*TASK ITEM*.
Repeat exactly, please, the opening lines of the data below, through and including the line where "Given: Click the help" sits.

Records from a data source
::::::::::

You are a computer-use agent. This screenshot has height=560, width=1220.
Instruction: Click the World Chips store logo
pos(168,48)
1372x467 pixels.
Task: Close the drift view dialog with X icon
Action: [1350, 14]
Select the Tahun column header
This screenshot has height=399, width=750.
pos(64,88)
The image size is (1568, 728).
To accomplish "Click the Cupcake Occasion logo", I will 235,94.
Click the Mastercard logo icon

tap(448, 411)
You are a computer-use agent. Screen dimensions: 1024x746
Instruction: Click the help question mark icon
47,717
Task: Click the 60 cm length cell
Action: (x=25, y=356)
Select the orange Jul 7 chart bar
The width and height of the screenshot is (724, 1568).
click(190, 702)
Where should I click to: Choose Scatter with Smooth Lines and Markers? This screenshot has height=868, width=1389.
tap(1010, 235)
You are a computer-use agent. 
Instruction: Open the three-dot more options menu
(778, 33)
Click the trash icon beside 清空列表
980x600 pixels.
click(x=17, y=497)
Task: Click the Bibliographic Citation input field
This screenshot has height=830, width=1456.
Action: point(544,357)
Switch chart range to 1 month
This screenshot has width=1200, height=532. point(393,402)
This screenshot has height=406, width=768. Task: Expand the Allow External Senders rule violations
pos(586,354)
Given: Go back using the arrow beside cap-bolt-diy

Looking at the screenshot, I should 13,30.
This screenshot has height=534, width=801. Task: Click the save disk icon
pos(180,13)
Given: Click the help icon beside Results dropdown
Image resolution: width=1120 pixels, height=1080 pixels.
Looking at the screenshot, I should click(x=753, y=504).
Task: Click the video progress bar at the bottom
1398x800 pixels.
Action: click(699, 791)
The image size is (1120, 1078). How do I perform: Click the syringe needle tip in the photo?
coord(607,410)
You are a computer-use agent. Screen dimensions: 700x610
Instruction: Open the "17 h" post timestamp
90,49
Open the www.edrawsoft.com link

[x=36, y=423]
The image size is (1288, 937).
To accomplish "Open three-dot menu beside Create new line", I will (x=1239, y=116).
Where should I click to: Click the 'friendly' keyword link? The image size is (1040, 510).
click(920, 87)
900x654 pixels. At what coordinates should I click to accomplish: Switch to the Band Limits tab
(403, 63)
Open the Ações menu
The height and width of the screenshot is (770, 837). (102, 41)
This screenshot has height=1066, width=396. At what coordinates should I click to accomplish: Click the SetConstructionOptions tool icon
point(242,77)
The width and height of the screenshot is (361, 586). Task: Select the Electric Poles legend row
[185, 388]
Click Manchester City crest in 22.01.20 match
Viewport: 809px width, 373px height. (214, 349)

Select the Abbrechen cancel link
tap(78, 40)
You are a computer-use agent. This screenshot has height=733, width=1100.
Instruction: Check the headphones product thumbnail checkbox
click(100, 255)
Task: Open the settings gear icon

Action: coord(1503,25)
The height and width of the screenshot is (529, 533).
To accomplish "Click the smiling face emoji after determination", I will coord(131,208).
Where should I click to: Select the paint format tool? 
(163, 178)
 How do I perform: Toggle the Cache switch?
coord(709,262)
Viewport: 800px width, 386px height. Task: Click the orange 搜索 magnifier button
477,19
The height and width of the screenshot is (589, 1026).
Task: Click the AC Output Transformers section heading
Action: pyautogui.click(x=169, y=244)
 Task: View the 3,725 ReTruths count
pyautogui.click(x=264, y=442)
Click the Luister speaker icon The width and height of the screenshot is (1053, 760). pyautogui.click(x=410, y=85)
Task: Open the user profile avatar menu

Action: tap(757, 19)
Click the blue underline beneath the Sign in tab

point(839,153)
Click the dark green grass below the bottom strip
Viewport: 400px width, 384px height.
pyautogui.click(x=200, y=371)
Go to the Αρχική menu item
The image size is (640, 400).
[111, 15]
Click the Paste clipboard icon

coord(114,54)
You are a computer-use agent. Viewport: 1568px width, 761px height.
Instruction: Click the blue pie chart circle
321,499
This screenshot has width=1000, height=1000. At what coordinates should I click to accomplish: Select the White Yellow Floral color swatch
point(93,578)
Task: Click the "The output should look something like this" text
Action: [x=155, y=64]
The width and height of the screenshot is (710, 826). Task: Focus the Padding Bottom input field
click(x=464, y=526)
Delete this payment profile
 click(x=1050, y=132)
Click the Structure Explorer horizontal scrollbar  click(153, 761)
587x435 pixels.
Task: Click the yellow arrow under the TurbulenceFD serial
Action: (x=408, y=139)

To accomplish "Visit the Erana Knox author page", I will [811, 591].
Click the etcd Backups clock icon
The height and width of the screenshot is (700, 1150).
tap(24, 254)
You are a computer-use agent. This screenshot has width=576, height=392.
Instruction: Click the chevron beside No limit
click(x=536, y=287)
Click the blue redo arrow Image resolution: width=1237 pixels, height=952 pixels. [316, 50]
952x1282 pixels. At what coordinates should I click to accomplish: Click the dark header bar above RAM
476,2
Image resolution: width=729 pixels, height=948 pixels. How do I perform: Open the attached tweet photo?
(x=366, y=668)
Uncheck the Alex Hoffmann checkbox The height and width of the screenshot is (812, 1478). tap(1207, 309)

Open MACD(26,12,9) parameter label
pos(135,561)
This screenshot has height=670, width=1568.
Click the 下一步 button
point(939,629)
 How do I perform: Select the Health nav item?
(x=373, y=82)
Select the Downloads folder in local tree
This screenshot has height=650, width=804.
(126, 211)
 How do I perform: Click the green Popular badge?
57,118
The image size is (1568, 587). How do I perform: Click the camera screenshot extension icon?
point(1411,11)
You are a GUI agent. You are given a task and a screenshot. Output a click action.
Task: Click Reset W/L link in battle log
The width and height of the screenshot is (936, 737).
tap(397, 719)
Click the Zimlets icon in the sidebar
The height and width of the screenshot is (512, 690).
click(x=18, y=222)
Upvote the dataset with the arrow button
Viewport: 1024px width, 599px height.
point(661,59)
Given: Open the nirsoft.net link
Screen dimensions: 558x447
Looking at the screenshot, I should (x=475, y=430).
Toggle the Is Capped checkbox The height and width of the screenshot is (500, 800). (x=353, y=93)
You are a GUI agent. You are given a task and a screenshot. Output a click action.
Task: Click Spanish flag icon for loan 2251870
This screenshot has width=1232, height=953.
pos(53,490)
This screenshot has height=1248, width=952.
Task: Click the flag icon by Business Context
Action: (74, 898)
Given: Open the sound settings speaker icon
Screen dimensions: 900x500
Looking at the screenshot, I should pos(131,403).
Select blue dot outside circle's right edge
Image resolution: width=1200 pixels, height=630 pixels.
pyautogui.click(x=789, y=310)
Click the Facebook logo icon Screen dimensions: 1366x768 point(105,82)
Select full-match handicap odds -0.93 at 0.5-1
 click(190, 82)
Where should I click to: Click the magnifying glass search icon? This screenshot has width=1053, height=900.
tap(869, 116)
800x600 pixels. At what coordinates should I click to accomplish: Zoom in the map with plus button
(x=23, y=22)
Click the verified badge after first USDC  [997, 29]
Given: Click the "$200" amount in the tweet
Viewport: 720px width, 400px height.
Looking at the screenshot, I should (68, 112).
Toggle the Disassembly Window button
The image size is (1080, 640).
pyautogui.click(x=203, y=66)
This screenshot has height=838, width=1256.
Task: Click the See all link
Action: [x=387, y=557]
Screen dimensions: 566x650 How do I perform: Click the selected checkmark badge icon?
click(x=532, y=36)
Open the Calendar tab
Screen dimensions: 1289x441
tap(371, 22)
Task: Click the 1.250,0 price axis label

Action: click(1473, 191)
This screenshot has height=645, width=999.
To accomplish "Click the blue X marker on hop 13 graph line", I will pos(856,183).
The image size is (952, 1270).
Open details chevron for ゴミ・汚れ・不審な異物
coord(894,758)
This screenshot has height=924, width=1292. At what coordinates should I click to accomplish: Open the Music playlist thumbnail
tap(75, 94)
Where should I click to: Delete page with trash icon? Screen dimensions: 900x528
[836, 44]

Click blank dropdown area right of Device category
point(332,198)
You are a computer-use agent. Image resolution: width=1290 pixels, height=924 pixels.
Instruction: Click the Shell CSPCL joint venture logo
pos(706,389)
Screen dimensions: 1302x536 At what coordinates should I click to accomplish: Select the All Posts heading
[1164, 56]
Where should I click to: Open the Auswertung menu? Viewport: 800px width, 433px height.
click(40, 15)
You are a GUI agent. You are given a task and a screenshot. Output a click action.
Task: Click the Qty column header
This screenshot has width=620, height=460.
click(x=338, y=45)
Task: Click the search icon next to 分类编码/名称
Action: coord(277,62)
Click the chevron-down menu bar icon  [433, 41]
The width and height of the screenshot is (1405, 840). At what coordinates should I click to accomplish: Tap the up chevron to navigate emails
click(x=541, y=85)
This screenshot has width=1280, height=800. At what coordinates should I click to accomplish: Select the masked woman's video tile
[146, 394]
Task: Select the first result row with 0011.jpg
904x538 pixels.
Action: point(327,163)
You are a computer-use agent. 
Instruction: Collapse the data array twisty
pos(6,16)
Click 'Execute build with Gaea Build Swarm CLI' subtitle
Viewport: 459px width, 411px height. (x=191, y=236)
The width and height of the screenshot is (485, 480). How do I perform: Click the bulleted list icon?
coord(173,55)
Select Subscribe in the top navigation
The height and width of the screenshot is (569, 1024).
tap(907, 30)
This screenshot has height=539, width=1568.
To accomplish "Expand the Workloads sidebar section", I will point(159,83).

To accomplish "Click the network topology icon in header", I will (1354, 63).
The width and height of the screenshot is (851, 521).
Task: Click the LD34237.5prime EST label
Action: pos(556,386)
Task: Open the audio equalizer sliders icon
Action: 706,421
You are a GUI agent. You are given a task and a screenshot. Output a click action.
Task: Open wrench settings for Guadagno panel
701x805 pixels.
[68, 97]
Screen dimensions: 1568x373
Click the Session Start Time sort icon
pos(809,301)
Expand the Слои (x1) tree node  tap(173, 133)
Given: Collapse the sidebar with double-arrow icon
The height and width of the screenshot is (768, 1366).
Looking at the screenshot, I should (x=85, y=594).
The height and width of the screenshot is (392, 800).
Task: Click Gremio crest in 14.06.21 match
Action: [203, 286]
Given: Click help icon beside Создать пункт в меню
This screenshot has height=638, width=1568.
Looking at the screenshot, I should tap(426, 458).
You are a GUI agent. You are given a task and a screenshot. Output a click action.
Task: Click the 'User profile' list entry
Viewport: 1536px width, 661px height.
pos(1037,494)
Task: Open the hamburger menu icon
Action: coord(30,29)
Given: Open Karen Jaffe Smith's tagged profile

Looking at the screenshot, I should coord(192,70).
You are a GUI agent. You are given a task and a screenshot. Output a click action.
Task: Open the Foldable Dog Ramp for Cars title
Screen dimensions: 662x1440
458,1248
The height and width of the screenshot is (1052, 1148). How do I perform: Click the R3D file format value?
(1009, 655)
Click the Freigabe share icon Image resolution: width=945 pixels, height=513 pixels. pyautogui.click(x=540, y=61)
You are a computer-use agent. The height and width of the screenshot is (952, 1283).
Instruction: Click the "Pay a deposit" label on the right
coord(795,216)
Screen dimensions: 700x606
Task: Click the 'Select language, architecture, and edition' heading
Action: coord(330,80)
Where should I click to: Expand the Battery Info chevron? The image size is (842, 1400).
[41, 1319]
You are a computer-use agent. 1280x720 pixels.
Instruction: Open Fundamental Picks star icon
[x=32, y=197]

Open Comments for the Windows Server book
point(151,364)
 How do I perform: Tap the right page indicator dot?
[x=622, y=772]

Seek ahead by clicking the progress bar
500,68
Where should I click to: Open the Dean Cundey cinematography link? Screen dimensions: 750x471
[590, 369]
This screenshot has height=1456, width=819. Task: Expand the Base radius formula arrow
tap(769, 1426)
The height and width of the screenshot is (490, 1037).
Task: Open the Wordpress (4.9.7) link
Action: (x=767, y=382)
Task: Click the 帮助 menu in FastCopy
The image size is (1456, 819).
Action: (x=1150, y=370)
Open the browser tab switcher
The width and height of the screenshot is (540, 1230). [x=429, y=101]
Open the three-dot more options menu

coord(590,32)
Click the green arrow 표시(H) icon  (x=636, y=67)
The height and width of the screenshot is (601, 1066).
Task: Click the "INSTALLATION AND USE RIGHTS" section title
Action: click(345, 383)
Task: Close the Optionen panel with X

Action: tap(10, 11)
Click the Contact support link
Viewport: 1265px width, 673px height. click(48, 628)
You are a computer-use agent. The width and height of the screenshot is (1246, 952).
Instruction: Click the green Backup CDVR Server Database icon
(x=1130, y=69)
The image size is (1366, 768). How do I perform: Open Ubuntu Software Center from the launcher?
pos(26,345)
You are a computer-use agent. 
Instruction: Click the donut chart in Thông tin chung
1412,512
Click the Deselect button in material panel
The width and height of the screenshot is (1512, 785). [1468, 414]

::::::::::

*EXERCISE ANSWER*.
You are a computer-use agent. This screenshot has height=560, width=1220.
Instruction: Click the World Chips store logo
pos(168,48)
1372x467 pixels.
Task: Close the drift view dialog with X icon
Action: [1350, 14]
Select the Tahun column header
This screenshot has height=399, width=750.
pos(64,88)
The image size is (1568, 728).
To accomplish "Click the Cupcake Occasion logo", I will 235,94.
Click the Mastercard logo icon

tap(448, 411)
You are a computer-use agent. Screen dimensions: 1024x746
Instruction: Click the help question mark icon
47,717
Task: Click the 60 cm length cell
Action: (x=25, y=356)
Select the orange Jul 7 chart bar
The width and height of the screenshot is (724, 1568).
click(190, 702)
Where should I click to: Choose Scatter with Smooth Lines and Markers? This screenshot has height=868, width=1389.
tap(1010, 235)
You are a computer-use agent. 
Instruction: Open the three-dot more options menu
(778, 33)
Click the trash icon beside 清空列表
980x600 pixels.
click(x=17, y=497)
Task: Click the Bibliographic Citation input field
This screenshot has height=830, width=1456.
Action: point(544,357)
Switch chart range to 1 month
This screenshot has width=1200, height=532. point(393,402)
This screenshot has height=406, width=768. Task: Expand the Allow External Senders rule violations
pos(586,354)
Given: Go back using the arrow beside cap-bolt-diy

Looking at the screenshot, I should 13,30.
This screenshot has height=534, width=801. Task: Click the save disk icon
pos(180,13)
Given: Click the help icon beside Results dropdown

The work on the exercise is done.